- Born: 7 June 1947 (age 78) Rumilly, France
- Education: University of Lyon University of Bordeaux
- Occupation: Banker
- Known for: CEO of Crédit Agricole (2005-2010)

= Georges Pauget =

Georges Pauget (born 1947) was the CEO of Crédit Agricole and LCL S.A. from 2005 to 2010.

==Biography==
Pauget was born in Rumilly, Haute-Savoie in 1947. He received an M.A. in Economics from the University of Lyon and a Ph.D. in 1975 from the University of Bordeaux.

He has been Chairman of Union des Assurances Fédérales, TLJ SAS, Uni-Editions, CEDICAM, and SERVICAM.

He started working for Crédit Agricole in 1973. He worked both in the provinces and in Paris.
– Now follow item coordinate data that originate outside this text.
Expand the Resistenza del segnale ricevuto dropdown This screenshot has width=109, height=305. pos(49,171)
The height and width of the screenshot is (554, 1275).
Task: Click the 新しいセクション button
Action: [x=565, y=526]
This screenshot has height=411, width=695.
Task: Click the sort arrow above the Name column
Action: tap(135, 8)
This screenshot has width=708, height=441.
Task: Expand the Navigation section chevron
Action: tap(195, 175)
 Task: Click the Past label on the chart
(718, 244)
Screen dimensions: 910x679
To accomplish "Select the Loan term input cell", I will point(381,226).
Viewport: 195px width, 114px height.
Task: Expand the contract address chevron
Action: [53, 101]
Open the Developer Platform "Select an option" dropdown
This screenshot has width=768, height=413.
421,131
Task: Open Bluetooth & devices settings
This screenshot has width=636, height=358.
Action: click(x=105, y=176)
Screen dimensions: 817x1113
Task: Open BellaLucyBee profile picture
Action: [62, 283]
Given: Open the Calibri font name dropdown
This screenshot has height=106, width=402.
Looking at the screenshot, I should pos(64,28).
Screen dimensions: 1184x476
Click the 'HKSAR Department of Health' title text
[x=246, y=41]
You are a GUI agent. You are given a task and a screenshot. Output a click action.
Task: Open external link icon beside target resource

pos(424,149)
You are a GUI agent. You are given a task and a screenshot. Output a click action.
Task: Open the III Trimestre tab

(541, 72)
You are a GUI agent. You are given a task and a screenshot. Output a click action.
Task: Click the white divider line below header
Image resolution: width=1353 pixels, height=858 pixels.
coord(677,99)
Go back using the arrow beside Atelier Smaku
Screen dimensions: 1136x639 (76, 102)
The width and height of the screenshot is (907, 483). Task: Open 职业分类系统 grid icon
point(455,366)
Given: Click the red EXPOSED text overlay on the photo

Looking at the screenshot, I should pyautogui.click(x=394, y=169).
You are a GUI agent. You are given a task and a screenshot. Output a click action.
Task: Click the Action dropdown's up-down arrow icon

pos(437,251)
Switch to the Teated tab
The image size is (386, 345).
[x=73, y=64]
In 2005 he became the CEO of Crédit Agricole and LCL S.A. He also became the Chairman of Calyon in 2007.

In 2008 he became the Chairman of the French Banking Federation. He also represents permanently Crédit Lyonnais for the Fondation de France and Crédit Agricole SA on the Supervisory Board of Fonds de Garantie des Depôts. He has been decorated Chevalier de la Légion d'honneur.

In January 2009, he was publicly reluctant to relinquish his bonuses. In December 2009, he published a book about the financial crisis, Faut-il brûler les banquiers?. He blames the crunch on the Clinton administration, banking regulators and overseers, central banks, and financial markets. He will step down as CEO in February 2010.